▶ _Directions for this task_
From the line with "Task: Open Terminal from the Dock" to the final line of the records, every line is to be duplicated exactly, both of those lines included.

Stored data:
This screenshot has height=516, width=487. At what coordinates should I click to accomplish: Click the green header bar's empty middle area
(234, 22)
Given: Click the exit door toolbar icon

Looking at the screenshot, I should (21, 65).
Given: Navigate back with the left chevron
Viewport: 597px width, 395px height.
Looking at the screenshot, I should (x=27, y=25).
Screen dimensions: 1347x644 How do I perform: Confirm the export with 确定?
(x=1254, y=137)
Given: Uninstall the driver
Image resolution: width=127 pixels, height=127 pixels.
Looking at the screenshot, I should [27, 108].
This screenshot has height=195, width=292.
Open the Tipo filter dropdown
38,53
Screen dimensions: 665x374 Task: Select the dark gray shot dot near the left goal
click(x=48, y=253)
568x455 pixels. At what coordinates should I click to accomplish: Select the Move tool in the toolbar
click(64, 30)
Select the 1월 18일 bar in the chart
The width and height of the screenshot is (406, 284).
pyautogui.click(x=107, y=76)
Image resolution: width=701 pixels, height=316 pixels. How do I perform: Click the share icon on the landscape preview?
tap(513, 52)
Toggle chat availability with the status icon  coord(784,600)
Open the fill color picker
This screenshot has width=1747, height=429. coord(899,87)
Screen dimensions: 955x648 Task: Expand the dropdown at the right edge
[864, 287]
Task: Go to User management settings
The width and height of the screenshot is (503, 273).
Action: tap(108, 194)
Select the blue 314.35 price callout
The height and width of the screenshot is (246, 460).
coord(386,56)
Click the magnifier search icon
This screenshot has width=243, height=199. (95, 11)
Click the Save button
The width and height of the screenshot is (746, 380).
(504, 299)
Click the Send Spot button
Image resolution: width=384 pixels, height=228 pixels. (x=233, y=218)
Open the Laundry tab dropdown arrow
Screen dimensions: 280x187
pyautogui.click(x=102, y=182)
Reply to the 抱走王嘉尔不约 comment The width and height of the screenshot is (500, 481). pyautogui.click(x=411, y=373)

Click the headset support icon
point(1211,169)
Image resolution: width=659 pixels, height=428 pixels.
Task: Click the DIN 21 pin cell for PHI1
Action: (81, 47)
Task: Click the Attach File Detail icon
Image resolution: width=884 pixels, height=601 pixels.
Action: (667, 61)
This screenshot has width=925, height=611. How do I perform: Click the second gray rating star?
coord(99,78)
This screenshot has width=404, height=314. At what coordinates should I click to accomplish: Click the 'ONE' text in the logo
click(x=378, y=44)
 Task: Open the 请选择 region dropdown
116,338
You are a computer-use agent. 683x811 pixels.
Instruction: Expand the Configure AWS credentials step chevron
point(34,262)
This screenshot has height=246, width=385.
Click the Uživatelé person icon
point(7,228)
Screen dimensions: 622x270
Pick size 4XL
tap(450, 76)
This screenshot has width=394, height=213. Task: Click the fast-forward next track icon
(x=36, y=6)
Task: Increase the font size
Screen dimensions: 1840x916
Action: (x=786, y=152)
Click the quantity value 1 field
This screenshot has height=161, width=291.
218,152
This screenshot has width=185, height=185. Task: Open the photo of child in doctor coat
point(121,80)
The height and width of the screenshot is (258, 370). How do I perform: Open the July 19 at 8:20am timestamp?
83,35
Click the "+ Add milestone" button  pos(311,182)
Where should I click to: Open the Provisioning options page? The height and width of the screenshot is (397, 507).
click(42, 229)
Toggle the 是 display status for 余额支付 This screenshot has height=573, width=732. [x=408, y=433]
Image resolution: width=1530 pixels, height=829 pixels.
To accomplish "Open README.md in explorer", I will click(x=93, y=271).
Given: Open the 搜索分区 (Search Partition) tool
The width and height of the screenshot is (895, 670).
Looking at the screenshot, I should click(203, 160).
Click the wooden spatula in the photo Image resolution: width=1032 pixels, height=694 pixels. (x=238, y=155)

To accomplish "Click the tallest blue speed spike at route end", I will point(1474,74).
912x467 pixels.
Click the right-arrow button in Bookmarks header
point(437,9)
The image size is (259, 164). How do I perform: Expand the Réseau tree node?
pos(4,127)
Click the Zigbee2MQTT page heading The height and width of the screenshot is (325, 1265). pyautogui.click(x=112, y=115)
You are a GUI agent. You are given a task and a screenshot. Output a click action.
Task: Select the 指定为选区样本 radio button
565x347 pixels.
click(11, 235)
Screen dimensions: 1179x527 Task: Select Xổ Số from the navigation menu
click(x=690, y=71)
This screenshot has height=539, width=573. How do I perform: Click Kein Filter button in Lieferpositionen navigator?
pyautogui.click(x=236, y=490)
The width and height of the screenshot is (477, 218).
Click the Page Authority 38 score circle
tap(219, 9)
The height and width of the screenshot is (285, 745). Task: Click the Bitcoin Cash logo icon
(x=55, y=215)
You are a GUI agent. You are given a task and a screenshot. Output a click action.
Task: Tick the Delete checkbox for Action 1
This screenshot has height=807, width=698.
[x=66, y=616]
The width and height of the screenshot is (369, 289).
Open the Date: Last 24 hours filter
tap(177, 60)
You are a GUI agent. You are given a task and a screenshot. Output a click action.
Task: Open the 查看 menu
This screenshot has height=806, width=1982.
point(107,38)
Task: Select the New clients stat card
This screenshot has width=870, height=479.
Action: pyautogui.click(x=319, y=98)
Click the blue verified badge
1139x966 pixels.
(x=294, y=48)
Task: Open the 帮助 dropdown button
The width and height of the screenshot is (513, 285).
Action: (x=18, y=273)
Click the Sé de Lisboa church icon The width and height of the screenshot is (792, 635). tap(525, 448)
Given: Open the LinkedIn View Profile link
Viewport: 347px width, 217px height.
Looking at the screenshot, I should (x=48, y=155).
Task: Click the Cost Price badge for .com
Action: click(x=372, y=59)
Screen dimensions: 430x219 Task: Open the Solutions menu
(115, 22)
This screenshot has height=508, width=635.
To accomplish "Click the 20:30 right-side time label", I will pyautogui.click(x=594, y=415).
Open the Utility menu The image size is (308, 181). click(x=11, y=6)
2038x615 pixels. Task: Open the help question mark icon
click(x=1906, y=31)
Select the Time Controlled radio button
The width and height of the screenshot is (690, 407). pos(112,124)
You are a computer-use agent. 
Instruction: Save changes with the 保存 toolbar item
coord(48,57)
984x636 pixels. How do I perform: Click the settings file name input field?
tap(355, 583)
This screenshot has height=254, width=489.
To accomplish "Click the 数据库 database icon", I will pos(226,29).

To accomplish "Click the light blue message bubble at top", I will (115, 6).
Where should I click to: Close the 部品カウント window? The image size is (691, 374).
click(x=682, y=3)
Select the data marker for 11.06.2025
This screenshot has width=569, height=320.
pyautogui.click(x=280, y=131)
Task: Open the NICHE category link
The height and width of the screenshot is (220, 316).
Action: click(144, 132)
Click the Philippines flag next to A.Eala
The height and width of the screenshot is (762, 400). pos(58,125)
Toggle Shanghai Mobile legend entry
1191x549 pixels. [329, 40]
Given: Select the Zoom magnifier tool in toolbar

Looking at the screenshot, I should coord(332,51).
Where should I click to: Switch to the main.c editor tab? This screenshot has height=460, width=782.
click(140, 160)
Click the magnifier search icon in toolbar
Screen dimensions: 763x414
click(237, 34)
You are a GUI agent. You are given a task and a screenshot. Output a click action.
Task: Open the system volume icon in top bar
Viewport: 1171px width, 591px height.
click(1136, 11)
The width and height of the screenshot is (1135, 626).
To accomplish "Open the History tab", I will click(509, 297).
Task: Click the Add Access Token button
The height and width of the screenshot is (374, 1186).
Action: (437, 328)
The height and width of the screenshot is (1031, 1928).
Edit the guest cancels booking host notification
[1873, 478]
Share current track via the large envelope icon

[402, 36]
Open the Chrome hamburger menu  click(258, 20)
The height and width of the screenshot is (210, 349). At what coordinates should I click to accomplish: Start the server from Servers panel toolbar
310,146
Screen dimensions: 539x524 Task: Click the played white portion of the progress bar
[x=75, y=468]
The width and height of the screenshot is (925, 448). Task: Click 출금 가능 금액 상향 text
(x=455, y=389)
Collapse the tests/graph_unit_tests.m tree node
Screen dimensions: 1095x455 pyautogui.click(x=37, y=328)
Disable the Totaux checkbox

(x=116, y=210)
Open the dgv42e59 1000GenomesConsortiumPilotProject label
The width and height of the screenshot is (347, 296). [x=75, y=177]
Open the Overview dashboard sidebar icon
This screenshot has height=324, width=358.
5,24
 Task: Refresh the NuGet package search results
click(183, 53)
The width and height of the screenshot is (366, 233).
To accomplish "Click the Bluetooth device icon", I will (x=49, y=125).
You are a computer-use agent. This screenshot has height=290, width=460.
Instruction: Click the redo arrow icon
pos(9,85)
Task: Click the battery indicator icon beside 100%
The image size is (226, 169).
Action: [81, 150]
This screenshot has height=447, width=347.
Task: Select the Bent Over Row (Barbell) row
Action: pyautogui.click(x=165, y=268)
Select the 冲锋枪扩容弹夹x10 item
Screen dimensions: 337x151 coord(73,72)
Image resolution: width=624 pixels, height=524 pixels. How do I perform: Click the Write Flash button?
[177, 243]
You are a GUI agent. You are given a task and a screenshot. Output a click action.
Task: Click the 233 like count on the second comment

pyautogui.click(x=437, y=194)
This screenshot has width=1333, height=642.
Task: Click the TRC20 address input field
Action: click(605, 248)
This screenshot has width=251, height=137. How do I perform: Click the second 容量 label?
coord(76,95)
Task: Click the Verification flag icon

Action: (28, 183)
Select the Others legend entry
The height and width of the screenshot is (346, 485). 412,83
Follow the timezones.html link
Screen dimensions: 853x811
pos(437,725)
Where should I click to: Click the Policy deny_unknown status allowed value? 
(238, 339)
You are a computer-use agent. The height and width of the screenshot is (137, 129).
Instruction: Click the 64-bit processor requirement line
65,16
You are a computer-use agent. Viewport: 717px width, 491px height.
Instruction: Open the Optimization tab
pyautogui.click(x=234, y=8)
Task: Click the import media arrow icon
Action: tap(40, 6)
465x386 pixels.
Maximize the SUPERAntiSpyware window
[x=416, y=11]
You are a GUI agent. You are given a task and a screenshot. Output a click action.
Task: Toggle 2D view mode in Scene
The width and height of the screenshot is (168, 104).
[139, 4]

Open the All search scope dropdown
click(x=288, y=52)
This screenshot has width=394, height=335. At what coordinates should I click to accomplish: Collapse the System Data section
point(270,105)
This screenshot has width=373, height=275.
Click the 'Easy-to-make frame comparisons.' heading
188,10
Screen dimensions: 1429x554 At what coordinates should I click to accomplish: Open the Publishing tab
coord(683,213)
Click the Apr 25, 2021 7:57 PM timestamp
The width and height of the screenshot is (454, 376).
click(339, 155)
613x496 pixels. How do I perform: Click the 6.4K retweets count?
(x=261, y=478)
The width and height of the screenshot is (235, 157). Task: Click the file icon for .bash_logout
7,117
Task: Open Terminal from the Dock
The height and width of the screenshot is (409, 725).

▶ _Output of the task_
Task: Open Terminal from the Dock
The height and width of the screenshot is (409, 725).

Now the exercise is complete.